Yeah, I think there are three issues that would all be good to fix:

(1) the fwprop regression
(2) the unhelpful pre-RA move
(3) the RA handling of what it sees now

I had a look last year to see where (1) was coming from, and it turned
out to be bad bookkeeping during a recursive walk.  I've got a couple of
competing ideas for how to fix it, but I've not had time to work on it
since then, sorry.

> Peephole2 should be used to clean after reload only in rare cases when
> target ISA prevents generic solution. From your description, a generic
> solution would benefit all targets with destructive subtraction (or
> perhaps also for other noncommutative operations).

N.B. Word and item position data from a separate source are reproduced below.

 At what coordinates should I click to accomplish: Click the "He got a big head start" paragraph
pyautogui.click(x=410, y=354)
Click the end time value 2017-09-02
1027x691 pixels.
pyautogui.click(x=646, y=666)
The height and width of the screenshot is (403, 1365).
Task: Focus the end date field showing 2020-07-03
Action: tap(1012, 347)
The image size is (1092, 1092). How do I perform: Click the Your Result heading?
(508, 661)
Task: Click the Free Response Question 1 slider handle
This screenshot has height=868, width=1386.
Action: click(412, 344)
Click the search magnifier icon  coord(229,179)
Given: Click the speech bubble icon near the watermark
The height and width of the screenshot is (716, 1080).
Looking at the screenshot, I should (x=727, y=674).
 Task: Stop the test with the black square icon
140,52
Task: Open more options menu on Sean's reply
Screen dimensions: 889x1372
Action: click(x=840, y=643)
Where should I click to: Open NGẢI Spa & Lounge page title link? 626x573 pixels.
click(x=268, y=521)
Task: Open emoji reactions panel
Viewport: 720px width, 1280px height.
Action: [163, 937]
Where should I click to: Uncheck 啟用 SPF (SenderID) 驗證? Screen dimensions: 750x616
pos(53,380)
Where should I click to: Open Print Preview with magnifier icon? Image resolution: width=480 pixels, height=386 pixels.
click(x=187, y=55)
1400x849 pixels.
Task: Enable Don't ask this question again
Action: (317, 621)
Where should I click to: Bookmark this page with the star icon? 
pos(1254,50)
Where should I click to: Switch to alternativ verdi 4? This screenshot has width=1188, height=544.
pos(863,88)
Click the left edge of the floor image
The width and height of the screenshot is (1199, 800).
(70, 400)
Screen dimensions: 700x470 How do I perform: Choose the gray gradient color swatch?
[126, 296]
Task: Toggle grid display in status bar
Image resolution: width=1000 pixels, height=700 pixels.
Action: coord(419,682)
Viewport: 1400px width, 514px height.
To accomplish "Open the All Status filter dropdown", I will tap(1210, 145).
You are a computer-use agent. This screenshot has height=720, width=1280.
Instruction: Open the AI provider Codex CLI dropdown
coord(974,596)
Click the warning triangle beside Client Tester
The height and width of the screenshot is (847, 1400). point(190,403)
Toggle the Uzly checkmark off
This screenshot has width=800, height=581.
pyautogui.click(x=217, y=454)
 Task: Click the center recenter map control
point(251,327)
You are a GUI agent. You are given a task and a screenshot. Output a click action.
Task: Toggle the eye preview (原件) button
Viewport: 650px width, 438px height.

Yeah, agree that peepholes aren't the best fit here.  The problem could
occur with instructions that are too far apart to be peepholed.

Thanks,
Richard

> So, please coordinate with Richard S regarding this issue.
>
> Thanks,
> Uros.
>
>>
>>
>> 2023-01-09  Roger Sayle  <roger@nextmovesoftware.com>
>>
>> gcc/ChangeLog
>>         PR rtl-optimization/107991
>>         * config/i386/i386.md (peephole2): New peephole2 to avoid register
>>         shuffling before a subtraction, after a register-to-register move.
>>
>> gcc/testsuite/ChangeLog
>>         PR rtl-optimization/107991
>>         * gcc.target/i386/pr107991.c: New test case.
>>
>>
>> Thanks in advance,
>> Roger
>> --
>>
  
Roger Sayle Jan. 10, 2023, 3:01 p.m. UTC | #3
Hi Richard and Uros,
I believe I've managed to reduce a minimal test case that exhibits the
underlying
problem with reload.   The following snippet when compiled on x86-64 with
-O2:

void ext(int x);
void foo(int x, int y) { ext(y - x); }

produces the following 5 instructions prior to reload:
insn 13: r86:SI=di:SI				// REG_DEAD di:SI
insn 14: r87:SI=si:SI				// REG_READ si:SI
insn 7: {r85:SI=r87:SI-r86:SI;clobber flags:CC;}	// REG_DEAD r86:SI,
r87:SI
insn 8: di:SI=r85:SI				// REG_READ r85:SI
insn 9: call [`ext'] argc:0

Hence there are three pseudos (allocnos) to be register allocated; r85, r86
& r87.

Currently, reload produces the following assignments/colouring using 3 hard
regs.
r85 in di
r86 in ax
r87 in si

A better (optimal) register allocation requires only 2 hard regs.
r85 in di
r86 in si
r87 in di

Fortunately, this over-allocation is cleaned up later (during
cprop_hardreg), but
as pointed out by Uros, there's little benefit in reducing register pressure
this
late (after peephole2).

As far as I understand it, Richard's patch to handle fully-tied destinations
looks
very reasonable (and is impressively tested/benchmarked):
https://gcc.gnu.org/pipermail/gcc-patches/2019-September/530743.html
but in the prototypical 0:"=r", 1:"0", 2:"r" constraint case, as used in the
problematic subsi3_1 pattern (of insn 7), I'm trying to figure out why r85
and r87 don't get allocated to the same register [given the local spilling
of non-eliminable hard regs in insn 7, temporarily introducing a new pseudo
r89].

In closing, reload is a complex piece of code that's shared between a large
number of backends; if Richard's patch is a win "statistically", then it's
not unreasonable to use a peephole2 to clean-up/catch the corner cases
on class_likely_spilled_p targets [indeed many of the peephole2s in i386.md
tidy up register allocation issues], and such a "specialized" fix is more
suitable
for stage 3, than a potentially disruptive tweak to reload.  At worst, the
peephole2 becomes dead if/when the problem is fixed upstream.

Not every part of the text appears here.